§ **EXERCISE GOAL**
Restate the entries below word for word, leaving nothing out.

§ **Data extracted from a collection**
════
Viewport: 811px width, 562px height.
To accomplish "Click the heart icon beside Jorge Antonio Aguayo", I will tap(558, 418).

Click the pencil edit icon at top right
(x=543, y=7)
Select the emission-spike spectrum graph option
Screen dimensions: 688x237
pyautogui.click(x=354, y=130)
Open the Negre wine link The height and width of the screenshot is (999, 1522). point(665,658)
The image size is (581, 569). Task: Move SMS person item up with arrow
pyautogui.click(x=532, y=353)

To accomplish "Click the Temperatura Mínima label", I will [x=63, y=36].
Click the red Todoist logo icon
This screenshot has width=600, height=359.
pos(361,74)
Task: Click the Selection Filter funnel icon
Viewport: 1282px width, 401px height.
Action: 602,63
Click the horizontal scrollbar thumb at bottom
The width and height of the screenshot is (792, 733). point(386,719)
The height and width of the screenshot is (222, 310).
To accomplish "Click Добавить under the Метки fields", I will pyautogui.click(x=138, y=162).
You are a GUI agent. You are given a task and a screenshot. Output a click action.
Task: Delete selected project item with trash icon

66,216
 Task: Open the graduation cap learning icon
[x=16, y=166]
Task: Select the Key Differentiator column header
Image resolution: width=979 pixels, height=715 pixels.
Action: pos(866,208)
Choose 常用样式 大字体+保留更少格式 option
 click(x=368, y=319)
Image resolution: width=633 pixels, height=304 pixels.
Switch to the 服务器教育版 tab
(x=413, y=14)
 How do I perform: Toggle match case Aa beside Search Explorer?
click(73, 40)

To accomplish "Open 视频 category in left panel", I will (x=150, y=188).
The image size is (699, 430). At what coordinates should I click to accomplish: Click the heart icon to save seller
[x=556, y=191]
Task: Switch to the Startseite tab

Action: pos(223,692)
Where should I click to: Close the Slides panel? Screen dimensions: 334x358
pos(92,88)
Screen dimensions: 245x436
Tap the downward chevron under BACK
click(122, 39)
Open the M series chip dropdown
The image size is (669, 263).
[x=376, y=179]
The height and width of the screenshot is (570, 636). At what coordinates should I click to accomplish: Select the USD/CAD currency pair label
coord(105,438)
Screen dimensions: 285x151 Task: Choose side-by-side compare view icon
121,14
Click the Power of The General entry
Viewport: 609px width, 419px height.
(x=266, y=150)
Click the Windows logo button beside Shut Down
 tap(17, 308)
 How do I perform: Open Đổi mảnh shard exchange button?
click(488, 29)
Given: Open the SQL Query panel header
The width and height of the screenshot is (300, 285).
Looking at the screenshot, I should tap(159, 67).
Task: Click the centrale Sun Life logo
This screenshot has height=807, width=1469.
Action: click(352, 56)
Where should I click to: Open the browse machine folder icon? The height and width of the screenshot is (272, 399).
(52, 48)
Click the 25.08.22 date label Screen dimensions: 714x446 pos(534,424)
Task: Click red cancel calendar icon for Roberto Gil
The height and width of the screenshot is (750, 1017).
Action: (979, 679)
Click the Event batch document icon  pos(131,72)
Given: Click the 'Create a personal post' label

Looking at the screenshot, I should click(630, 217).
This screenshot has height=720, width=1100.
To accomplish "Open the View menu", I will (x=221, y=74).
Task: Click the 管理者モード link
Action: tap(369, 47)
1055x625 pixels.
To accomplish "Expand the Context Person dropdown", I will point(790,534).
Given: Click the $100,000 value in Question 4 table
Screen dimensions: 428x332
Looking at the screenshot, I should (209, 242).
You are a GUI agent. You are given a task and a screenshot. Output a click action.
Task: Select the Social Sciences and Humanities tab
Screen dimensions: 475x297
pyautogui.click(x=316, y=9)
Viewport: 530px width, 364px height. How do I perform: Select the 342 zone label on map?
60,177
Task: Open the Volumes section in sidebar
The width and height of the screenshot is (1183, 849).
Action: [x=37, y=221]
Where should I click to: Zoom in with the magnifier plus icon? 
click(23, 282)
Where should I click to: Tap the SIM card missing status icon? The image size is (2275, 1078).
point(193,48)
════
§ **SOLUTION**
Viewport: 811px width, 562px height.
To accomplish "Click the heart icon beside Jorge Antonio Aguayo", I will tap(558, 418).

Click the pencil edit icon at top right
(x=543, y=7)
Select the emission-spike spectrum graph option
Screen dimensions: 688x237
pyautogui.click(x=354, y=130)
Open the Negre wine link The height and width of the screenshot is (999, 1522). point(665,658)
The image size is (581, 569). Task: Move SMS person item up with arrow
pyautogui.click(x=532, y=353)

To accomplish "Click the Temperatura Mínima label", I will [x=63, y=36].
Click the red Todoist logo icon
This screenshot has width=600, height=359.
pos(361,74)
Task: Click the Selection Filter funnel icon
Viewport: 1282px width, 401px height.
Action: 602,63
Click the horizontal scrollbar thumb at bottom
The width and height of the screenshot is (792, 733). point(386,719)
The height and width of the screenshot is (222, 310).
To accomplish "Click Добавить under the Метки fields", I will pyautogui.click(x=138, y=162).
You are a GUI agent. You are given a task and a screenshot. Output a click action.
Task: Delete selected project item with trash icon

66,216
 Task: Open the graduation cap learning icon
[x=16, y=166]
Task: Select the Key Differentiator column header
Image resolution: width=979 pixels, height=715 pixels.
Action: pos(866,208)
Choose 常用样式 大字体+保留更少格式 option
 click(x=368, y=319)
Image resolution: width=633 pixels, height=304 pixels.
Switch to the 服务器教育版 tab
(x=413, y=14)
 How do I perform: Toggle match case Aa beside Search Explorer?
click(73, 40)

To accomplish "Open 视频 category in left panel", I will (x=150, y=188).
The image size is (699, 430). At what coordinates should I click to accomplish: Click the heart icon to save seller
[x=556, y=191]
Task: Switch to the Startseite tab

Action: pos(223,692)
Where should I click to: Close the Slides panel? Screen dimensions: 334x358
pos(92,88)
Screen dimensions: 245x436
Tap the downward chevron under BACK
click(122, 39)
Open the M series chip dropdown
The image size is (669, 263).
[x=376, y=179]
The height and width of the screenshot is (570, 636). At what coordinates should I click to accomplish: Select the USD/CAD currency pair label
coord(105,438)
Screen dimensions: 285x151 Task: Choose side-by-side compare view icon
121,14
Click the Power of The General entry
Viewport: 609px width, 419px height.
(x=266, y=150)
Click the Windows logo button beside Shut Down
 tap(17, 308)
 How do I perform: Open Đổi mảnh shard exchange button?
click(488, 29)
Given: Open the SQL Query panel header
The width and height of the screenshot is (300, 285).
Looking at the screenshot, I should tap(159, 67).
Task: Click the centrale Sun Life logo
This screenshot has height=807, width=1469.
Action: click(352, 56)
Where should I click to: Open the browse machine folder icon? The height and width of the screenshot is (272, 399).
(52, 48)
Click the 25.08.22 date label Screen dimensions: 714x446 pos(534,424)
Task: Click red cancel calendar icon for Roberto Gil
The height and width of the screenshot is (750, 1017).
Action: (979, 679)
Click the Event batch document icon  pos(131,72)
Given: Click the 'Create a personal post' label

Looking at the screenshot, I should click(630, 217).
This screenshot has height=720, width=1100.
To accomplish "Open the View menu", I will (x=221, y=74).
Task: Click the 管理者モード link
Action: tap(369, 47)
1055x625 pixels.
To accomplish "Expand the Context Person dropdown", I will point(790,534).
Given: Click the $100,000 value in Question 4 table
Screen dimensions: 428x332
Looking at the screenshot, I should (209, 242).
You are a GUI agent. You are given a task and a screenshot. Output a click action.
Task: Select the Social Sciences and Humanities tab
Screen dimensions: 475x297
pyautogui.click(x=316, y=9)
Viewport: 530px width, 364px height. How do I perform: Select the 342 zone label on map?
60,177
Task: Open the Volumes section in sidebar
The width and height of the screenshot is (1183, 849).
Action: [x=37, y=221]
Where should I click to: Zoom in with the magnifier plus icon? 
click(23, 282)
Where should I click to: Tap the SIM card missing status icon? The image size is (2275, 1078).
point(193,48)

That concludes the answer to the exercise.